Another Verizon fanboy drinking the Kool-aid...

Incorrect. Verizon made a conscious decision to use separate bandwidths for calls and 3G. The reason is that when everything uses the same bandwidth, it throttles internet speeds and leads to more congestion on the bandwidth, dropping more calls. By using separate bandwidths, speeds can be faster, and there will be fewer dropped calls. However, once in call, you cannot connect the phone to a different bandwidth, because the antenna is connected to the phone call signal.

4G uses a separate antenna to connect to LTE, allowing you to speak and use the internet at the same time. The ThunderBolt has an additional antenna to connect to 3G, so even when connected to 3G, you can connect to both.
This may be true, but it's not the reason that Verizon's 3G service doesn't support simultaneous voice and data. EVDO Rev. A, which is the standard Verizon uses for its 3G network, does not support simultaneous voice and data. It was designed as a data-only standard, and requires a fallback to 1xRTT voice when a call is received/placed during a data session. See this chart on Wikipedia, the box on the far right on the bottom row for EV-DO.

There is a CDMA 3G standard called SV-DO (Simultaneous Voice-Data Operation), which is how the HTC Thunderbolt supports voice and data over 3G. But apparently its real-world performance leaves something to be desired, and it's unclear how much Verizon will support it. Link


Verizon's 4G technology, LTE (which is technically not 4G but 3.5G), does support simultaneous voice and data.

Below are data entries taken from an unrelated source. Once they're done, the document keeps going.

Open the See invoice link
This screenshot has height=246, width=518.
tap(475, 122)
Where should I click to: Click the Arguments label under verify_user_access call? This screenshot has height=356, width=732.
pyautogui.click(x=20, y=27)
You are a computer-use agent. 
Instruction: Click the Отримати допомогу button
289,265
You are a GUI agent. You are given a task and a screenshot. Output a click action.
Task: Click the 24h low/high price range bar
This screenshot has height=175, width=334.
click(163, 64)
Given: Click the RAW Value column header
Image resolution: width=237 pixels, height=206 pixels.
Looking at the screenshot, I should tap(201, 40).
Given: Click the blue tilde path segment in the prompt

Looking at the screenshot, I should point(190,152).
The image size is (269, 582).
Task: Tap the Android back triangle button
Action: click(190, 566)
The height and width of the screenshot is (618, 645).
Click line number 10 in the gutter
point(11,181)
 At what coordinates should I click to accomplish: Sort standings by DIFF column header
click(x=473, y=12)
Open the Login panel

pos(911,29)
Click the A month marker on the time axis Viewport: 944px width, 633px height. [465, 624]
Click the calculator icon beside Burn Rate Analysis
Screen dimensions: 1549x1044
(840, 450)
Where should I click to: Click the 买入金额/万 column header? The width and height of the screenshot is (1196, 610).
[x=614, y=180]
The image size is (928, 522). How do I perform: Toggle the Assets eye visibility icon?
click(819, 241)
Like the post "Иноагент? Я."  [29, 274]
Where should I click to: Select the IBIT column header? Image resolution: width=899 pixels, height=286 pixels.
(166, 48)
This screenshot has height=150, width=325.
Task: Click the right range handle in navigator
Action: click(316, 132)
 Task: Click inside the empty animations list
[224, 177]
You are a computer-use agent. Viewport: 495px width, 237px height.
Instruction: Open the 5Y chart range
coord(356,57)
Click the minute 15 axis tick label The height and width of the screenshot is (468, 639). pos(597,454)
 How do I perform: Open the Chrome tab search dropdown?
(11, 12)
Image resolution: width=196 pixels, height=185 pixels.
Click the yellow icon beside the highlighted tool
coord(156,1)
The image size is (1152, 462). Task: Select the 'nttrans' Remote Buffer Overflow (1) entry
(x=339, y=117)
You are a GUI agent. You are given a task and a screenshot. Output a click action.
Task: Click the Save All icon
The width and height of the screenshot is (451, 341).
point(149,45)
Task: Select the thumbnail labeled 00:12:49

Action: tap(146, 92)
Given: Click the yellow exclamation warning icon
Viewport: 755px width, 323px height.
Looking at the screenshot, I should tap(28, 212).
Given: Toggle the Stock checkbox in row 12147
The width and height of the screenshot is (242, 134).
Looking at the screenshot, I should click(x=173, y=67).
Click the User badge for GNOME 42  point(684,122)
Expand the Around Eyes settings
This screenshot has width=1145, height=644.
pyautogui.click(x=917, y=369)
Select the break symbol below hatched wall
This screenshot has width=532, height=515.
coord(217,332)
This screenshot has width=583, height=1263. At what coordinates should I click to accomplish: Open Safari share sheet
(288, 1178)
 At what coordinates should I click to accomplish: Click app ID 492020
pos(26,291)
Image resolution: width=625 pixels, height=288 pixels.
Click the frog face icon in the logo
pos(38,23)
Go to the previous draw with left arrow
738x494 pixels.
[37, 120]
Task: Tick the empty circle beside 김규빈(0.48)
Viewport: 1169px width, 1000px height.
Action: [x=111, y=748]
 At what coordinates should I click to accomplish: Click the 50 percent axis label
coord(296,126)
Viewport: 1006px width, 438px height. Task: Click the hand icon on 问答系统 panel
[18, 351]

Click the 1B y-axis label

This is not because of multiple antennae, however, but because the underlying data transmission standard allows for the simultaneous encoding of voice and data. Remember that all these 3G and 4G standards are essentially ways of encoding and transmitting a bit stream. Whether they are voice bits or internet bits, a bit is a bit.

Hope this clears things up some. We now return you to your regularly scheduled thread, already in progress.